The cut-off find more frequency f T is defined as the

frequency at which the current gain becomes unity and indicates the maximum frequency at which signals can be propagated in the transistor. Once both gate capacitance and transconductance are calculated, f T can be computed using the quasi-static approximation [38, 39]. (15) It should be noted that a rigorous treatment beyond quasi-static approximation requires the inclusion of capacitive, resistive, and inductive elements in the calculation. In Figure 5, the quantity f T L G, where L G is the channel length, as function of V G, for increasing values of uniaxial tensile stain, is depicted. Assuming a channel length of less than L G=50 nm, f T exceeds the THz barrier

throughout the bias window, confirming the excellent high-frequency potential of GNRs. Furthermore, Figures 10 and 11 show the variation of cutoff frequency versus gate voltage and strain ε (in the on-state), respectively. We clearly observe that f T increases rapidly until the turning point ε≃7% and then decreases with lower rate for higher strain values (ε>7%).
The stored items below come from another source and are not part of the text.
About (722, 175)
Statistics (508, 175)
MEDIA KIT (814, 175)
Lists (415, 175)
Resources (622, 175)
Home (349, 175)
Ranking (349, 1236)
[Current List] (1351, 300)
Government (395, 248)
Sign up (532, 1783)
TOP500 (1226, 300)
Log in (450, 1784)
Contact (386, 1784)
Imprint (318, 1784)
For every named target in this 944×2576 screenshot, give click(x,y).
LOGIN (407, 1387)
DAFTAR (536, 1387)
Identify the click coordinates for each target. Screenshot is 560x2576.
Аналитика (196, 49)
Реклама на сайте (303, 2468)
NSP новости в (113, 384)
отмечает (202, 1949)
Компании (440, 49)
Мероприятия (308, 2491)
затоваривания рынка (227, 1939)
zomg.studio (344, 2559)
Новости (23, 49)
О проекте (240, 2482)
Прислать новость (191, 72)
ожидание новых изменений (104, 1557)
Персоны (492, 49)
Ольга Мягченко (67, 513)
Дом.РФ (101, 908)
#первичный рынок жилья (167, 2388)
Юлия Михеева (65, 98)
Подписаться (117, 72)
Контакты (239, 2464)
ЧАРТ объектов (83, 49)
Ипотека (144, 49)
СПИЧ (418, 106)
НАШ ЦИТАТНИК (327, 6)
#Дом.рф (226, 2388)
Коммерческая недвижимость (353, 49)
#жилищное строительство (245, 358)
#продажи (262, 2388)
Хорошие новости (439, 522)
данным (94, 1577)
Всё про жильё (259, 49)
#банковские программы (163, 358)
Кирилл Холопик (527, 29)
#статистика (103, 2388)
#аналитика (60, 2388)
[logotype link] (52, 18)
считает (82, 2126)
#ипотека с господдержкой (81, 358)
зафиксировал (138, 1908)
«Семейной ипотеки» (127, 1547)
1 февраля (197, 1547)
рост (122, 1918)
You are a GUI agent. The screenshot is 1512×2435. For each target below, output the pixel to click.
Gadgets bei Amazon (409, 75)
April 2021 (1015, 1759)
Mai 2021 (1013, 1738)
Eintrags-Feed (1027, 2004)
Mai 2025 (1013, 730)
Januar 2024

This is a direct consequence of both transconductance and gate capacitance variations with strain. Therefore, the high-frequency performance of AGNR-FETs improves with tensile uniaxial strain, before the Vorinostat ‘turning point’ of band gap variation but becomes worse after this point. Figure 10 Dependence of ( f T L G ) on V GS for various uniaxial strains. The drain voltage is held constant at 0.5 V. Figure 11 Variation of ( ) with uniaxial tensile strain in the ‘on-state’ V GS = V DS =0 . 5 V. Lastly, we study the effect of strain on the switching performance of the DG-GNR FET. Figures 12, 13, and 14 show the dependence of I on, I off and I on/I off ratio on the uniaxial

tensile strain, respectively. As it is clearly seen, the variation of both I on and I off is opposite to the variation of the band gap with strain whereas Resminostat the ratio I on/I off changes with strain following the band gap variation. The on-current I on changes almost linearly with strain whereas the I off and the ratio I on/I off changes almost exponentially with strain. Note that the corresponding curves are not symmetric around the turning point, e.g., although for ε=12%, the GNR band gap returns to its unstrained value; the drain current at this stain value does not completely return to that of the unstrained GNR. This can be explained by the fact that although the band gap has returned its unstrained value, the carrier group velocity has been modified because, under tensile strain, some C-C bonds of the AGNR have been elongated [9]. Figure 15 shows the I on versus I on/I off plots for various strains which provides a useful guide for selecting device characteristics that can yield a desirable I on/I off under strain.